Below is a block of entries; repeat exactly the lines starting at the line that contains "Given: Open the base history clock icon" and ending at the line that contains "Given: Export the report as PDF", both included.
-----
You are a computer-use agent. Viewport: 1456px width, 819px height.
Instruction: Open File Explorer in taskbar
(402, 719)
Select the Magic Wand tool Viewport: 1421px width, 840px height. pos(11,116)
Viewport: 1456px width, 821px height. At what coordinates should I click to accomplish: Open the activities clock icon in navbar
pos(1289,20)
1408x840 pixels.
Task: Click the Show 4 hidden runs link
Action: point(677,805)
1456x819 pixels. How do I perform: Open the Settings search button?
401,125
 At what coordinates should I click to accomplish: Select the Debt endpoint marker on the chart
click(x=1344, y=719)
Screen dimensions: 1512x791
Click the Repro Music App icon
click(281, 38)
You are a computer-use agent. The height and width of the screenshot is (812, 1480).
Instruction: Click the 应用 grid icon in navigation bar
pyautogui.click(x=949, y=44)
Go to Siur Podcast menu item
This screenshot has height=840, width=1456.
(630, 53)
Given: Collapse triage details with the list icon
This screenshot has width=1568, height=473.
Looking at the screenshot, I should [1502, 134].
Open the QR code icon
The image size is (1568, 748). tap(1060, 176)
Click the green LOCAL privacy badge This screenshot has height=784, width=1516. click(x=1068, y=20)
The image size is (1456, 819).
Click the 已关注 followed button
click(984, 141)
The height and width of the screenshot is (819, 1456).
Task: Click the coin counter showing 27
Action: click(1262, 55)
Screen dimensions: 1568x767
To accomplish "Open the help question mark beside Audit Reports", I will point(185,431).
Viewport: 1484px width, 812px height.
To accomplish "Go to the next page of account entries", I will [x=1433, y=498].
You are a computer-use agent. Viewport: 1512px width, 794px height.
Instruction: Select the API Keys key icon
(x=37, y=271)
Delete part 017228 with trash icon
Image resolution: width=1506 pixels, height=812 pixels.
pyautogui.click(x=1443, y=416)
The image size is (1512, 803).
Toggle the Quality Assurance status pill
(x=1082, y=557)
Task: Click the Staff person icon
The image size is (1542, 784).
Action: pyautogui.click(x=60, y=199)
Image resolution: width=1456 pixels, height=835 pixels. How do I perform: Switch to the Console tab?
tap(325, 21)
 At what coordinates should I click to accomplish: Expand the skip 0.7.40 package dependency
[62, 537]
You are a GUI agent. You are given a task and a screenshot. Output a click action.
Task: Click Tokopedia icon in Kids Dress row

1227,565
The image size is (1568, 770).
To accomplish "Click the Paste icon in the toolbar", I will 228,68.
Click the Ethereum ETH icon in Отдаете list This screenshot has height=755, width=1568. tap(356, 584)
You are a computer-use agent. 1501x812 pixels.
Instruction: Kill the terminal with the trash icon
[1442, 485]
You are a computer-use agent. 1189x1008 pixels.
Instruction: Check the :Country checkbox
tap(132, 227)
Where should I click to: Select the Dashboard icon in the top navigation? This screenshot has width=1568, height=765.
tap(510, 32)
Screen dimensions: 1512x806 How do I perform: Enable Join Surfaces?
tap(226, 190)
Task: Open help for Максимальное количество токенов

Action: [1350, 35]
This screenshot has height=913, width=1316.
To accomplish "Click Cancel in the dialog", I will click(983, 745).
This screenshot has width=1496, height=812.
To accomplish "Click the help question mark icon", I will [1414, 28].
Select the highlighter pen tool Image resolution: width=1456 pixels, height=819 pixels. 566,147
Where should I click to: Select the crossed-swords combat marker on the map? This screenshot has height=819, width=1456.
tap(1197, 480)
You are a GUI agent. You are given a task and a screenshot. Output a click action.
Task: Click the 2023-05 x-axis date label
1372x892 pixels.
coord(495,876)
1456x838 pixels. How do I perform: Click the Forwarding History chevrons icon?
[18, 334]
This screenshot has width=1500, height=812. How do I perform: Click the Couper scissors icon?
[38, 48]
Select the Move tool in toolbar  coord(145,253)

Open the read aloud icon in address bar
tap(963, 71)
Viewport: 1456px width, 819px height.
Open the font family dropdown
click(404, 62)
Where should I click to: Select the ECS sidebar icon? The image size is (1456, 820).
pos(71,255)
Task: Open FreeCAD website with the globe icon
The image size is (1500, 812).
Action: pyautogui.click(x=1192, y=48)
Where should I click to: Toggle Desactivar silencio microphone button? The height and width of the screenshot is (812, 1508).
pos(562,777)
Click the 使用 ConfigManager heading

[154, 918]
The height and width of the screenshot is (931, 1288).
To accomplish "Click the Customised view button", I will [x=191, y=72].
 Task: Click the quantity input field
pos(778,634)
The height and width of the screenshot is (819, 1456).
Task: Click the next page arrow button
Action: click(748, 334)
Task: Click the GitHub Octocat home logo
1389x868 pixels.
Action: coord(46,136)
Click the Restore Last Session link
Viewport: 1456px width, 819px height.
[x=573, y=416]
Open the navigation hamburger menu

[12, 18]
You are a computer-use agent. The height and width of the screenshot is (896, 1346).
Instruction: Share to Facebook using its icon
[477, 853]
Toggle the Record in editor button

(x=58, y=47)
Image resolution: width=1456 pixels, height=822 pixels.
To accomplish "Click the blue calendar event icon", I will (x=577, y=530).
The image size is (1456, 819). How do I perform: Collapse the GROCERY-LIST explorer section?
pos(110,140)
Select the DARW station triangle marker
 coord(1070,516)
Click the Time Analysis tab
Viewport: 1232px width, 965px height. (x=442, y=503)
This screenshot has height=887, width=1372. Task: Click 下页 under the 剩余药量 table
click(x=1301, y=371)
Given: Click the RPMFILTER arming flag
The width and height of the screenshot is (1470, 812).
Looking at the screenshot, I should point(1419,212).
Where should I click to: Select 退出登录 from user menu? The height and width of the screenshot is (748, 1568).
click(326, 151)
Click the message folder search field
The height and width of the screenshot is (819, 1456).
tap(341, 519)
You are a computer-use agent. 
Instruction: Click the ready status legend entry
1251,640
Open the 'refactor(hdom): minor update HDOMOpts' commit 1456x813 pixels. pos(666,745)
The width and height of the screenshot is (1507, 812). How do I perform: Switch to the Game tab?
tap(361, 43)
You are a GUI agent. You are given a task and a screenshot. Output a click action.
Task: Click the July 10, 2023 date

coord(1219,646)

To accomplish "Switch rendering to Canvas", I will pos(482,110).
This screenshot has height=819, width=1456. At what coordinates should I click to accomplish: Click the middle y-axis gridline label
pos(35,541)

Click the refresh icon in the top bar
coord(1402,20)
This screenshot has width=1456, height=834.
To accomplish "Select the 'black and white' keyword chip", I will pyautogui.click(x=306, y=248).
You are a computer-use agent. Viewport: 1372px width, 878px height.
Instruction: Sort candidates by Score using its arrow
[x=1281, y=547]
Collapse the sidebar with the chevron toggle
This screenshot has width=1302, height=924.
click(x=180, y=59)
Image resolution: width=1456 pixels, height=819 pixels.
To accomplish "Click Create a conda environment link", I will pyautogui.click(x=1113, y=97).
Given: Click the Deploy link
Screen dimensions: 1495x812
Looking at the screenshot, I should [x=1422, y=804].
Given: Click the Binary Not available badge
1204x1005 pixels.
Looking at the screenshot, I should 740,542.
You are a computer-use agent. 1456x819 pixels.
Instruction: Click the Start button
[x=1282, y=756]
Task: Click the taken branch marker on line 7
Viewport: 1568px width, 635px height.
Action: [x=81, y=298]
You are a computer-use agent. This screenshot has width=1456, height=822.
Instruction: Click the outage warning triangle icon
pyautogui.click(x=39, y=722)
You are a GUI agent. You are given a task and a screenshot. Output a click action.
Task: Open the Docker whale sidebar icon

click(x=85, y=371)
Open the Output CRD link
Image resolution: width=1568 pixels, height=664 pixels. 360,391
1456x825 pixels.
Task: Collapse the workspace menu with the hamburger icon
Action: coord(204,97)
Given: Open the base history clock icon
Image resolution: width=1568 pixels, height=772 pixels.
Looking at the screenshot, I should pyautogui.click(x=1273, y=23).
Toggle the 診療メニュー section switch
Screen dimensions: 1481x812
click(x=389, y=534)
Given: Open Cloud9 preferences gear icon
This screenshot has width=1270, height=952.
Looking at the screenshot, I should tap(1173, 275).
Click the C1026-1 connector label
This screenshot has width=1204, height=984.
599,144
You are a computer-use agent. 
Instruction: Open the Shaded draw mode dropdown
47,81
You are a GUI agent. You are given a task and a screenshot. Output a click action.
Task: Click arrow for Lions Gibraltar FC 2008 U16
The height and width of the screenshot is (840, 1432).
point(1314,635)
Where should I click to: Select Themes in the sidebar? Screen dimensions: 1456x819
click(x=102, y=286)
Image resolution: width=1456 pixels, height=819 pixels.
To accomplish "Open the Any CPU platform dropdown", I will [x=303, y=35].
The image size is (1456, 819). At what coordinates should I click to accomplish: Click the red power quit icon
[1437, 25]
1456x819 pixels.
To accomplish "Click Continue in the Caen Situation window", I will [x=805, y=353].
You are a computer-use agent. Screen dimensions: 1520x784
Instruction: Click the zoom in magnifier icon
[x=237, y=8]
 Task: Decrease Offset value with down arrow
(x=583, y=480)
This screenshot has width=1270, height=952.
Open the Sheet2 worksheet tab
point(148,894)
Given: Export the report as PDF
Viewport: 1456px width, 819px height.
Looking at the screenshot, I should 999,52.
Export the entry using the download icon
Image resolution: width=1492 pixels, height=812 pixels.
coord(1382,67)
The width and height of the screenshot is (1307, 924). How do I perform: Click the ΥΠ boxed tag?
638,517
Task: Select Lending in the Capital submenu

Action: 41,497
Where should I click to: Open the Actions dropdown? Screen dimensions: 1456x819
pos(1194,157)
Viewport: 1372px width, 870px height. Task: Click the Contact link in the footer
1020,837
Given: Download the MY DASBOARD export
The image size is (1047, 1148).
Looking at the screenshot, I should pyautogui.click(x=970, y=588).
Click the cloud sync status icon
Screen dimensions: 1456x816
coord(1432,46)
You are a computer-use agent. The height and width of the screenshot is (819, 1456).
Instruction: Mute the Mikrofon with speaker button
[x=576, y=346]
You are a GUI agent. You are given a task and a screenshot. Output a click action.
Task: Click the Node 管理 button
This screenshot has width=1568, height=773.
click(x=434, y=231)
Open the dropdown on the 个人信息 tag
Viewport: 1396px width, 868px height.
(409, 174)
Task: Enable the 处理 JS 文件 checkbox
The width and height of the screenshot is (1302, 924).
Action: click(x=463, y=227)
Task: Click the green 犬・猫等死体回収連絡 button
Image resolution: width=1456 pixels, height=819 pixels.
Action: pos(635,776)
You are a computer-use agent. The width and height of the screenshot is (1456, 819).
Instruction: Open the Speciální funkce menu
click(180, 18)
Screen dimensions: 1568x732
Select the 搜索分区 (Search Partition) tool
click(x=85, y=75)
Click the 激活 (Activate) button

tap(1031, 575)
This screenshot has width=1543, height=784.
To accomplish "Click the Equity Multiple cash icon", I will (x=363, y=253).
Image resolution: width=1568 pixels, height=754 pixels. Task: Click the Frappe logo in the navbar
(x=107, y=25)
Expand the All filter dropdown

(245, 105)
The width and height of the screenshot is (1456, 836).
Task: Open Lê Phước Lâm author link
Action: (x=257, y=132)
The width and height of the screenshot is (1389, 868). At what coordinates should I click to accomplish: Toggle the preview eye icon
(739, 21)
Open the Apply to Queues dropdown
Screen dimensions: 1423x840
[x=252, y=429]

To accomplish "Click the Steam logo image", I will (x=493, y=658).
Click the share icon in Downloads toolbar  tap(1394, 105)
-----
Task output -
Given: Open the base history clock icon
Image resolution: width=1568 pixels, height=772 pixels.
Looking at the screenshot, I should pyautogui.click(x=1273, y=23).
Toggle the 診療メニュー section switch
Screen dimensions: 1481x812
click(x=389, y=534)
Given: Open Cloud9 preferences gear icon
This screenshot has width=1270, height=952.
Looking at the screenshot, I should tap(1173, 275).
Click the C1026-1 connector label
This screenshot has width=1204, height=984.
599,144
You are a computer-use agent. 
Instruction: Open the Shaded draw mode dropdown
47,81
You are a GUI agent. You are given a task and a screenshot. Output a click action.
Task: Click arrow for Lions Gibraltar FC 2008 U16
The height and width of the screenshot is (840, 1432).
point(1314,635)
Where should I click to: Select Themes in the sidebar? Screen dimensions: 1456x819
click(x=102, y=286)
Image resolution: width=1456 pixels, height=819 pixels.
To accomplish "Open the Any CPU platform dropdown", I will [x=303, y=35].
The image size is (1456, 819). At what coordinates should I click to accomplish: Click the red power quit icon
[1437, 25]
1456x819 pixels.
To accomplish "Click Continue in the Caen Situation window", I will [x=805, y=353].
You are a computer-use agent. Screen dimensions: 1520x784
Instruction: Click the zoom in magnifier icon
[x=237, y=8]
 Task: Decrease Offset value with down arrow
(x=583, y=480)
This screenshot has width=1270, height=952.
Open the Sheet2 worksheet tab
point(148,894)
Given: Export the report as PDF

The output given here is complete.